**To do:**
Select every line containing the word "left" from the material, and copy those lines.
--- Information shown Enclosed Below ---
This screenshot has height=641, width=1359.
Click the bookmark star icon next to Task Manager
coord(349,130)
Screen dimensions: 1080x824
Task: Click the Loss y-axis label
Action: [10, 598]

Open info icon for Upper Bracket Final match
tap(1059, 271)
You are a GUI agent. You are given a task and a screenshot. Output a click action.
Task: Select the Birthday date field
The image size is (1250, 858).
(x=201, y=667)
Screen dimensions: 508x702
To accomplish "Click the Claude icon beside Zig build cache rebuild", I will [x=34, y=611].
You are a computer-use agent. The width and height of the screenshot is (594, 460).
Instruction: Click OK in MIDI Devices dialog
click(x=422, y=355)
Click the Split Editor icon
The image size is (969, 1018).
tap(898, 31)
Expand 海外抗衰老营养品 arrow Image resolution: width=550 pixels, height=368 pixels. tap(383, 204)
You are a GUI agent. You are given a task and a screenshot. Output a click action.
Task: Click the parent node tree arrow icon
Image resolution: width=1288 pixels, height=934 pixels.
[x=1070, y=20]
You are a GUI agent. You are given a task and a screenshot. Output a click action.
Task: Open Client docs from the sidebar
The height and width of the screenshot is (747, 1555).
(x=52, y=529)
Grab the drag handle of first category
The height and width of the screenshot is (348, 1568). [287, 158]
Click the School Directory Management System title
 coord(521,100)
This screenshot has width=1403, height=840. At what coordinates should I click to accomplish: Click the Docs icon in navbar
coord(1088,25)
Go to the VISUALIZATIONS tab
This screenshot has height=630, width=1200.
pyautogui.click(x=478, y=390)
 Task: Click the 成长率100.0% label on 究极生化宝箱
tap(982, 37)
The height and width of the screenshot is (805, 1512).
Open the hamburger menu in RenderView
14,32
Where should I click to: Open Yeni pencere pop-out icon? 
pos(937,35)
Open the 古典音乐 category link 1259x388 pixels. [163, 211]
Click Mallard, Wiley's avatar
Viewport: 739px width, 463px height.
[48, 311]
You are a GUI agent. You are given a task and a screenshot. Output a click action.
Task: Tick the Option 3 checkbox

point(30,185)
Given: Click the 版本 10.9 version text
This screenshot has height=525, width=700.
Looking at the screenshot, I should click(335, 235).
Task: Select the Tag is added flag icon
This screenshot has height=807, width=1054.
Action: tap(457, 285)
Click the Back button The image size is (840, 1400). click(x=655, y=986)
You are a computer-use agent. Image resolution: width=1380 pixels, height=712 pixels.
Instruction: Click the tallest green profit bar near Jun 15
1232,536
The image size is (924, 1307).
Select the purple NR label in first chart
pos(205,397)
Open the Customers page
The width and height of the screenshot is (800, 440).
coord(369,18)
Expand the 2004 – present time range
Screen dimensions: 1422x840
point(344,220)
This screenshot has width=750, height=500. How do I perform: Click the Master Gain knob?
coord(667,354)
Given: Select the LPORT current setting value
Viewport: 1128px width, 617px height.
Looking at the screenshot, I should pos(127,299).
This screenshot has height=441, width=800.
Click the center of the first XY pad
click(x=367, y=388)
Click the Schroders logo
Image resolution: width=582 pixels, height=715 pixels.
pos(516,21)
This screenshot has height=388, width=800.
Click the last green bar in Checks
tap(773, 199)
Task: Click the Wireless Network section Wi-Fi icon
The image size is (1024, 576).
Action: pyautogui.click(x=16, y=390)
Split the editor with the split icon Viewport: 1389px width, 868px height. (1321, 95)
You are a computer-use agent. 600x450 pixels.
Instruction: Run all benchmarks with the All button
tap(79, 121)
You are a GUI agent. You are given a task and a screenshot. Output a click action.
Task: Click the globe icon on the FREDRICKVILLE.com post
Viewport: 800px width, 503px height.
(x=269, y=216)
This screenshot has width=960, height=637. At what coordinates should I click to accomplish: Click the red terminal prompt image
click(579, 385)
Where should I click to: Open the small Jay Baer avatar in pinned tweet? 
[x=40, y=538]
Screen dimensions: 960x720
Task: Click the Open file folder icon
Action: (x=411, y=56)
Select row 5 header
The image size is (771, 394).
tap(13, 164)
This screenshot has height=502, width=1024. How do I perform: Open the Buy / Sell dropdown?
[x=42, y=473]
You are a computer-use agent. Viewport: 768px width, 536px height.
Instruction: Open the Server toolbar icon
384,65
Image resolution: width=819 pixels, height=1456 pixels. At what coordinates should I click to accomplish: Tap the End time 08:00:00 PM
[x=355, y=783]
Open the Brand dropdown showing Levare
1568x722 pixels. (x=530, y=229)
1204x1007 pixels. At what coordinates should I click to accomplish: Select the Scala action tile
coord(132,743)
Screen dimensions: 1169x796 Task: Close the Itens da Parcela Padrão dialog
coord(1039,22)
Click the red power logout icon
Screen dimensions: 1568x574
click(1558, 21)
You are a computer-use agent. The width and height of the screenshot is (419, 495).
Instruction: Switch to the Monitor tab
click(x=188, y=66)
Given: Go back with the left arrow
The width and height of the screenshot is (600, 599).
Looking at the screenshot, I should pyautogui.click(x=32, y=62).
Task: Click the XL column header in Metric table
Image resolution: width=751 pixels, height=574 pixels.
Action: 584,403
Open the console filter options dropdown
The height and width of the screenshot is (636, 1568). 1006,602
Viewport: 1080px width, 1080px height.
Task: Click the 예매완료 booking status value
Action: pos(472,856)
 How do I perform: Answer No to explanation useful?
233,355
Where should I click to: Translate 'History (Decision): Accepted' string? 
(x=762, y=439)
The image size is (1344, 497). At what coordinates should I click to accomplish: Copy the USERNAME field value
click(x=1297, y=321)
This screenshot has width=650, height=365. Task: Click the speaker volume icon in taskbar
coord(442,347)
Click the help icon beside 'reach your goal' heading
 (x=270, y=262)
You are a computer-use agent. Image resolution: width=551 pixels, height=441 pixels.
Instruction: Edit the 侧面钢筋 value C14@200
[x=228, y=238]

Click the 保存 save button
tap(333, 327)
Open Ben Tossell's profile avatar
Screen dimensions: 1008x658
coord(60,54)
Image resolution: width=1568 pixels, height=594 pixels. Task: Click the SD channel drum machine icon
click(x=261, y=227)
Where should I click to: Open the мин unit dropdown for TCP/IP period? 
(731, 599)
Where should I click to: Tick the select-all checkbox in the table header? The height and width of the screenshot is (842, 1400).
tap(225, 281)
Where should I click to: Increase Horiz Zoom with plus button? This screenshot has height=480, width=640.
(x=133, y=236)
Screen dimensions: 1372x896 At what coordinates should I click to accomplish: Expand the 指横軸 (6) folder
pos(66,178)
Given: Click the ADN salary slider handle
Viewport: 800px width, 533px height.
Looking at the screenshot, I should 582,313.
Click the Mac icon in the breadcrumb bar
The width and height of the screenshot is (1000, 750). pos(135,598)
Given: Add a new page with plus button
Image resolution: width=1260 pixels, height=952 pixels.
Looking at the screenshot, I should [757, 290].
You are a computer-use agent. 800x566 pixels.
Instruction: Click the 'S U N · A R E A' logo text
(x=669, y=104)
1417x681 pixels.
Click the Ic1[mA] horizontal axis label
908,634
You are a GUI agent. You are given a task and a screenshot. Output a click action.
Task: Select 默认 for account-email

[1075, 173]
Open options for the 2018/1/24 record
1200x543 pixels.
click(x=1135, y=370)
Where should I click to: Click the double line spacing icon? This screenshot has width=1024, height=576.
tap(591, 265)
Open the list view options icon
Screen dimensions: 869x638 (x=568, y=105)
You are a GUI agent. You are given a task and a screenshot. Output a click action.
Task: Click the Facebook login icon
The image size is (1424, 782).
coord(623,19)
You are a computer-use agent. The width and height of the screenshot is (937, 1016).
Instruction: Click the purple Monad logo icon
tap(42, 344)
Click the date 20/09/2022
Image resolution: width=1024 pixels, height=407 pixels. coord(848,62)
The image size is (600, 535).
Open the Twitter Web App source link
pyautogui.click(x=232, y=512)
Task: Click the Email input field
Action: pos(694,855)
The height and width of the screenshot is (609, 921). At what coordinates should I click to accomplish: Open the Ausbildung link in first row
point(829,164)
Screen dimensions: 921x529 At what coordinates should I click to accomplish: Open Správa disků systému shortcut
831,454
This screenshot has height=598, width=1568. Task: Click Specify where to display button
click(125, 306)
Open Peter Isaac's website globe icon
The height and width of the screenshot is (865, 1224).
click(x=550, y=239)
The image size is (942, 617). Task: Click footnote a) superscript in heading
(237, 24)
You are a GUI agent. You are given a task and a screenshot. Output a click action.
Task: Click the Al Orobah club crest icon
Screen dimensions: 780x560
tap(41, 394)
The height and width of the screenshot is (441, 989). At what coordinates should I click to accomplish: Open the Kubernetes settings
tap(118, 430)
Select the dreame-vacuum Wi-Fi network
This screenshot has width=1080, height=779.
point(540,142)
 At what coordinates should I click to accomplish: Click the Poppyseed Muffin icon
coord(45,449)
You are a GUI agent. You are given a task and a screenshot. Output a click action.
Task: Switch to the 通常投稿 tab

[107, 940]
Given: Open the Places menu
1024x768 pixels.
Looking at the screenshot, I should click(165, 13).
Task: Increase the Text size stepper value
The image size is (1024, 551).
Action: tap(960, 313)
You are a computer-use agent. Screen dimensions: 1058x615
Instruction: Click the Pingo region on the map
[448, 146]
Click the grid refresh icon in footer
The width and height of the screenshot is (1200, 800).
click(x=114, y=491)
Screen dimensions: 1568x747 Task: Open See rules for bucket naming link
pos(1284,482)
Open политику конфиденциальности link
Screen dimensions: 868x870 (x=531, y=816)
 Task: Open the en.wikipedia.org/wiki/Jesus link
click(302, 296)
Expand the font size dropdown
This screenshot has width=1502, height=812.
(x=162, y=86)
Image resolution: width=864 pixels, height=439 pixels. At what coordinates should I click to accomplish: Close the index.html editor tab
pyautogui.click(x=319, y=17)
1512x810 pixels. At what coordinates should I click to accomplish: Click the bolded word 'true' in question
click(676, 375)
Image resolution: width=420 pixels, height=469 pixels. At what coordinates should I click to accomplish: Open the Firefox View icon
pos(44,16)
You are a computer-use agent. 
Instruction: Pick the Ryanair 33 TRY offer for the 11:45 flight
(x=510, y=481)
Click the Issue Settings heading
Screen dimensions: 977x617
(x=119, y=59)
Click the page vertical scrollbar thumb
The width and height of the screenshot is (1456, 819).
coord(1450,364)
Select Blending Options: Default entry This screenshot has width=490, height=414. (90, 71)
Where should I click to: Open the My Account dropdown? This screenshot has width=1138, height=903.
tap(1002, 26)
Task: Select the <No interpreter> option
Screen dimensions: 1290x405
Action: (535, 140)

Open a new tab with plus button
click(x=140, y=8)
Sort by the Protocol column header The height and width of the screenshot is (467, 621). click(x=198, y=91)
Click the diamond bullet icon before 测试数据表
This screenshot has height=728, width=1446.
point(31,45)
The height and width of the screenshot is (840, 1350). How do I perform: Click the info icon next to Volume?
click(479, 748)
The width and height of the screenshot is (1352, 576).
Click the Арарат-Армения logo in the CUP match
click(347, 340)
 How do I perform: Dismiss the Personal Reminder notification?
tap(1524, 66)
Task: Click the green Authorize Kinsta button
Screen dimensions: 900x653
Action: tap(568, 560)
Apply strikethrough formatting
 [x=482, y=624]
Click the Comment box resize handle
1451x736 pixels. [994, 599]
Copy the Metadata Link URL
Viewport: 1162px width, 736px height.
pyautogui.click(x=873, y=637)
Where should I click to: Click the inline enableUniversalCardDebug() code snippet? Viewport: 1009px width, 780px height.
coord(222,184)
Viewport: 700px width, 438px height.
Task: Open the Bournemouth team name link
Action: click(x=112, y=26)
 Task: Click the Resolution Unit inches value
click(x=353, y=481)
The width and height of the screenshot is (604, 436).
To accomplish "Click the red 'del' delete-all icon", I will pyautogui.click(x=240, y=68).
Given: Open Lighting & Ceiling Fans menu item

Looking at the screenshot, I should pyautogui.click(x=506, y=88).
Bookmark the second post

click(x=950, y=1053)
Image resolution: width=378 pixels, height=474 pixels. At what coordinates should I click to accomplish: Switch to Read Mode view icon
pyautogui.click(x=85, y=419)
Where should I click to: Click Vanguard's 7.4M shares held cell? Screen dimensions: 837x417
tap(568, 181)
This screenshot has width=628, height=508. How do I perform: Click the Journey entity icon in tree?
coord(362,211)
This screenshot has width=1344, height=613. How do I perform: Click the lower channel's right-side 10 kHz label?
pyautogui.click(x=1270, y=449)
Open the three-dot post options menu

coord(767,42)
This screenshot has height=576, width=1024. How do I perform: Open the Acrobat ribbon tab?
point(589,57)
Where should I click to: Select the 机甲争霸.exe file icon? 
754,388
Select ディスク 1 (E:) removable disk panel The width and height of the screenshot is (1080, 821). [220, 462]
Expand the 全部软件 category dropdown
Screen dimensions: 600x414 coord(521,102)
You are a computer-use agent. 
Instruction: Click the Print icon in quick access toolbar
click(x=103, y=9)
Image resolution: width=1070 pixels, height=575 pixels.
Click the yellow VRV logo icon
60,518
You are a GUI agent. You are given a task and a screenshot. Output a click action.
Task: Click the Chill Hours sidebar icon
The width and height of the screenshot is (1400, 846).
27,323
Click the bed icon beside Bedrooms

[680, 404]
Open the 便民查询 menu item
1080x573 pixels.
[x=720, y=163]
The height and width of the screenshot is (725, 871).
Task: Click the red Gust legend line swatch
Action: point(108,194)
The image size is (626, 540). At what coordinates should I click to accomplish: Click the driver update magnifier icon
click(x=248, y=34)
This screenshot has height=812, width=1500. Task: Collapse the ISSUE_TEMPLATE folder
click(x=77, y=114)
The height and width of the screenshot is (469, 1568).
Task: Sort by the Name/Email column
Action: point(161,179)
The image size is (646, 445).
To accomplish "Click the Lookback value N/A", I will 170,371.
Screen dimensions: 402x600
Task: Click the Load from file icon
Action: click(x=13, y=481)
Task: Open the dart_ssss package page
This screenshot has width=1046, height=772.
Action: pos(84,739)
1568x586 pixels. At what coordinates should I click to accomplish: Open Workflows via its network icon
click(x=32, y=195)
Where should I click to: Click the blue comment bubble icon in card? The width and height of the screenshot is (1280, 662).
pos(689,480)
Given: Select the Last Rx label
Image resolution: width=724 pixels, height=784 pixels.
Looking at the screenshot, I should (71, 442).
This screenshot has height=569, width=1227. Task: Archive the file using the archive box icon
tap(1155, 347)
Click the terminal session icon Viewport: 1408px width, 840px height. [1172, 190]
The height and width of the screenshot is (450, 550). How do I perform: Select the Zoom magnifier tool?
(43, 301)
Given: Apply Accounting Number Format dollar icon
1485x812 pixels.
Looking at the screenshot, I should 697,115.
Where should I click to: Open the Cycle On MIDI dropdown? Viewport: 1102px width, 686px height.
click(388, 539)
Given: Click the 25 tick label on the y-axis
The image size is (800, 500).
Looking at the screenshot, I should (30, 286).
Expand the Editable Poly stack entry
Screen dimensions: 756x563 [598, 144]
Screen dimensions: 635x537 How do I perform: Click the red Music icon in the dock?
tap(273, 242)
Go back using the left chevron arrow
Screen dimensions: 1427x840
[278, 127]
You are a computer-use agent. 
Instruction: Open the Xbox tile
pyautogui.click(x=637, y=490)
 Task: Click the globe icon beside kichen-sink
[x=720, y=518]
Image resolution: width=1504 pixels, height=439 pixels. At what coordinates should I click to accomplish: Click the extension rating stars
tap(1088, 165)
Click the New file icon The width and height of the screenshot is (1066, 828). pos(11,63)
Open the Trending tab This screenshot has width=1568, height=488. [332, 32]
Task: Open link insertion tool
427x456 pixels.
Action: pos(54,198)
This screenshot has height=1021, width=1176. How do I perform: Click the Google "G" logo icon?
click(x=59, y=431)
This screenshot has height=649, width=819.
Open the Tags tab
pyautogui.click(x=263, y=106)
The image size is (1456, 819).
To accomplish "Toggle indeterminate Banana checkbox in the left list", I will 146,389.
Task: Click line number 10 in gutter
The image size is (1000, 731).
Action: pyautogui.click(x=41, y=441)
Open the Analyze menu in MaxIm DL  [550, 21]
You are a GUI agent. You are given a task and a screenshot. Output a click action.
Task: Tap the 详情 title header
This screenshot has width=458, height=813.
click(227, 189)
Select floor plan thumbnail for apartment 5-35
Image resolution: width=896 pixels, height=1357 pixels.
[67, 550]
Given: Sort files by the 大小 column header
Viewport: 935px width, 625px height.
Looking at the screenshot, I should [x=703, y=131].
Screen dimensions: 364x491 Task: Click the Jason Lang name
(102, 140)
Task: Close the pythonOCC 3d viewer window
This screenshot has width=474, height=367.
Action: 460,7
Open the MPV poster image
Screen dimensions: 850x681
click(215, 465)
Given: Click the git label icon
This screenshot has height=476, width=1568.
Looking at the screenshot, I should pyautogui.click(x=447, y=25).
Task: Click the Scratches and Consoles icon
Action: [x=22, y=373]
--- End of Enclosed Information shown ---
**Response:**
Given: Go back with the left arrow
Go back using the left chevron arrow
To accomplish "Toggle indeterminate Banana checkbox in the left list", I will 146,389.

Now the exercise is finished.